The successful takedown of a massive botnet controlled by People’s Republic of China (PRC) state-sponsored hackers has been hailed as a significant cyber operation by the U.S. Justice Department. Known as “Raptor Train” and managed by hackers associated with Integrity Technology Group, a Beijing-based company with the alias “Flax Typhoon,” the botnet had infected over 200,000 devices worldwide, including home routers, IP cameras, and DVRs.
In response to the threat posed by the botnet, U.S. authorities executed a court-authorized operation to neutralize it by sending disabling commands to the infected devices. Despite facing a Distributed Denial of Service (DDoS) attack aimed at thwarting their efforts, the operation was ultimately successful in dismantling the malicious network.
Attorney General Merrick Garland and Deputy Attorney General Lisa Monaco both strongly condemned the actions of the PRC-backed hackers, emphasizing the Justice Department’s unwavering commitment to safeguarding national security and protecting Americans from cyber threats. FBI Deputy Director Paul Abbate commended the agency’s collaborative efforts with international partners, which played a key role in disrupting the botnet infrastructure.
The botnet, which had been active since July of the previous year, was primarily used by Flax Typhoon hackers to target government, academic, and critical infrastructure entities globally. Microsoft Threat Intelligence corroborated these findings and highlighted the group’s activities dating back to 2021.
Following the successful operation, the FBI, alongside cybersecurity agencies from various countries such as Australia, Canada, and the UK, released a detailed advisory outlining the tactics employed by Integrity Technology Group and offering guidance on remediation for affected users.
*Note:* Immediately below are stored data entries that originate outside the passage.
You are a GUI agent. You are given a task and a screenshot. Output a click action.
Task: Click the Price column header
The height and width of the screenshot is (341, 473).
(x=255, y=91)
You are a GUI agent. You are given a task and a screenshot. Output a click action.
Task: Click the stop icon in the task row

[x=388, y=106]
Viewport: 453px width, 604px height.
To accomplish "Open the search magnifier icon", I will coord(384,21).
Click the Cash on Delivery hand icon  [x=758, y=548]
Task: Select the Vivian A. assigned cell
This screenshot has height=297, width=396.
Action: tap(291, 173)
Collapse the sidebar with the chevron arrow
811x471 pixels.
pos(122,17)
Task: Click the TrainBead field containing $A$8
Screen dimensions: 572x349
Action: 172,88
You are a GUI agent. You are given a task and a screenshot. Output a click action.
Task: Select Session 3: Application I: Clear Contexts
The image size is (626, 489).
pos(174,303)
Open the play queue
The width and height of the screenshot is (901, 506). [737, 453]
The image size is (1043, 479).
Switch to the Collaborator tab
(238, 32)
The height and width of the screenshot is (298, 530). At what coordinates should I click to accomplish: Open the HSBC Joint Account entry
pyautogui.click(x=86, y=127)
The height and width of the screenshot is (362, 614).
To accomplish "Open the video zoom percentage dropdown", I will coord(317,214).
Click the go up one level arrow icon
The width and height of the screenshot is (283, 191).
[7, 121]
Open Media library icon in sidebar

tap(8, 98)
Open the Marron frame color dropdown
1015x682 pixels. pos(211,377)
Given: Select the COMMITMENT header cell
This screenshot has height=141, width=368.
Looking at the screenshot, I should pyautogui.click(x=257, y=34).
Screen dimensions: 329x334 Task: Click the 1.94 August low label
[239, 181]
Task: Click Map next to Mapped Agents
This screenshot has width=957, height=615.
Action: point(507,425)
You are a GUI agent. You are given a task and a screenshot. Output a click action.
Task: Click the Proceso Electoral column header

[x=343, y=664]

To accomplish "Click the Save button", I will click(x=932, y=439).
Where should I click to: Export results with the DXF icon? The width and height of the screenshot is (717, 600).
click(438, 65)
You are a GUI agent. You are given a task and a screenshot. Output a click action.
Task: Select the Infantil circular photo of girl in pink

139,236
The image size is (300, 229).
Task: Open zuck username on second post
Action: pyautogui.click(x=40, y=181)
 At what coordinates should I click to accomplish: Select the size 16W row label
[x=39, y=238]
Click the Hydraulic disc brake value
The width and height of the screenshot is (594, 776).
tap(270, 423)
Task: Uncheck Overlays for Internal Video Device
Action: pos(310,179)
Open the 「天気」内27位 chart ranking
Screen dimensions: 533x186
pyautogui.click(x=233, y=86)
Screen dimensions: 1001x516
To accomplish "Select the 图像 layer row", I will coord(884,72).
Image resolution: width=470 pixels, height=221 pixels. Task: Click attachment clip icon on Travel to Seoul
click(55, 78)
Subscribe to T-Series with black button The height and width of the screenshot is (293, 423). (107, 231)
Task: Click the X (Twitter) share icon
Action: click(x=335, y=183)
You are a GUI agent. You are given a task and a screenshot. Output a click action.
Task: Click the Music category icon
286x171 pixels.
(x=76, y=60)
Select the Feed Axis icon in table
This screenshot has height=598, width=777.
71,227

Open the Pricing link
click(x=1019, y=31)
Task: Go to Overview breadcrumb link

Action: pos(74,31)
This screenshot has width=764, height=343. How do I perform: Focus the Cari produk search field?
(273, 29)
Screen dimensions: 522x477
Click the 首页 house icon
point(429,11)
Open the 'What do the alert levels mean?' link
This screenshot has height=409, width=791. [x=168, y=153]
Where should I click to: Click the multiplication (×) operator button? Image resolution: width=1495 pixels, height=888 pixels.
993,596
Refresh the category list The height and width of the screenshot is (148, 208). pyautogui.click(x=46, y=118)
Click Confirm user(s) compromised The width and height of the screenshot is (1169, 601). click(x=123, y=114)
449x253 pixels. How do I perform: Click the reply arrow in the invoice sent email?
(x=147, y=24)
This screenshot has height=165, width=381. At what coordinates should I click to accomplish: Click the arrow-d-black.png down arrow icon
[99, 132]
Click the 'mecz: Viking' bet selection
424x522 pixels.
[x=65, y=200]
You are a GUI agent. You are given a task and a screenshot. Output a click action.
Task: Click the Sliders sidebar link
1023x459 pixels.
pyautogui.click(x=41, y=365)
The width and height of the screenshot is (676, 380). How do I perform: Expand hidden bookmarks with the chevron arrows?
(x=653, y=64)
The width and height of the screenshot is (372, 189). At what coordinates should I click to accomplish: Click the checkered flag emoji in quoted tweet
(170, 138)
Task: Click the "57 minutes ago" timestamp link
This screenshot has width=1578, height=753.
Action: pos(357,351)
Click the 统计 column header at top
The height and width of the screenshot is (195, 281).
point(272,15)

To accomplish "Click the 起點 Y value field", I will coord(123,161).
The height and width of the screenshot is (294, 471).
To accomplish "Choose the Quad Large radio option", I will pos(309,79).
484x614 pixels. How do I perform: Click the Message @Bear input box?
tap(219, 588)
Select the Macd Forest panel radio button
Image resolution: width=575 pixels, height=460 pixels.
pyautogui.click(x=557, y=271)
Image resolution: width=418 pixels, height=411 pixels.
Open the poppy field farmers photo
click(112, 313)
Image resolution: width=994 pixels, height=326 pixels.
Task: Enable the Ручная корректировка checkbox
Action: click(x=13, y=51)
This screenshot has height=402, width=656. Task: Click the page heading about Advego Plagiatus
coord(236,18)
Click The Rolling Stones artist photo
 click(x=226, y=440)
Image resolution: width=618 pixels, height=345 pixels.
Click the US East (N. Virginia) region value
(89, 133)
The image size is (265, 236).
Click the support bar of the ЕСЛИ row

The collaborative efforts of partners, including French authorities, Lumen Technologies’ threat intelligence group, and Black Lotus Labs, were crucial to the operation’s success.
Former NSA cybersecurity expert Evan Dornbush praised Black Lotus Labs for their role in safeguarding collective security and commended Lumen for their transparency in sharing information about the threat actor behind the botnet. He emphasized the importance of network threat detection, particularly for less tech-savvy users, and applauded ISPs and telecom companies for facilitating the takedown by sharing their findings.
In addition to dismantling the botnet, the FBI is actively engaging with U.S. victims through internet service providers to alert them about compromised devices. Individuals are encouraged to report any suspected breaches to the FBI’s Internet Crime Complaint Center (IC3) or the Cybersecurity and Infrastructure Security Agency (CISA) to prevent further damage.
This operation marks the second successful disruption of a China-sponsored botnet by U.S. authorities this year, underscoring their commitment to dismantling cyber networks that pose a threat to global cybersecurity. The collective efforts of law enforcement agencies and cybersecurity experts have proven instrumental in tackling malicious cyber activities and protecting the digital infrastructure.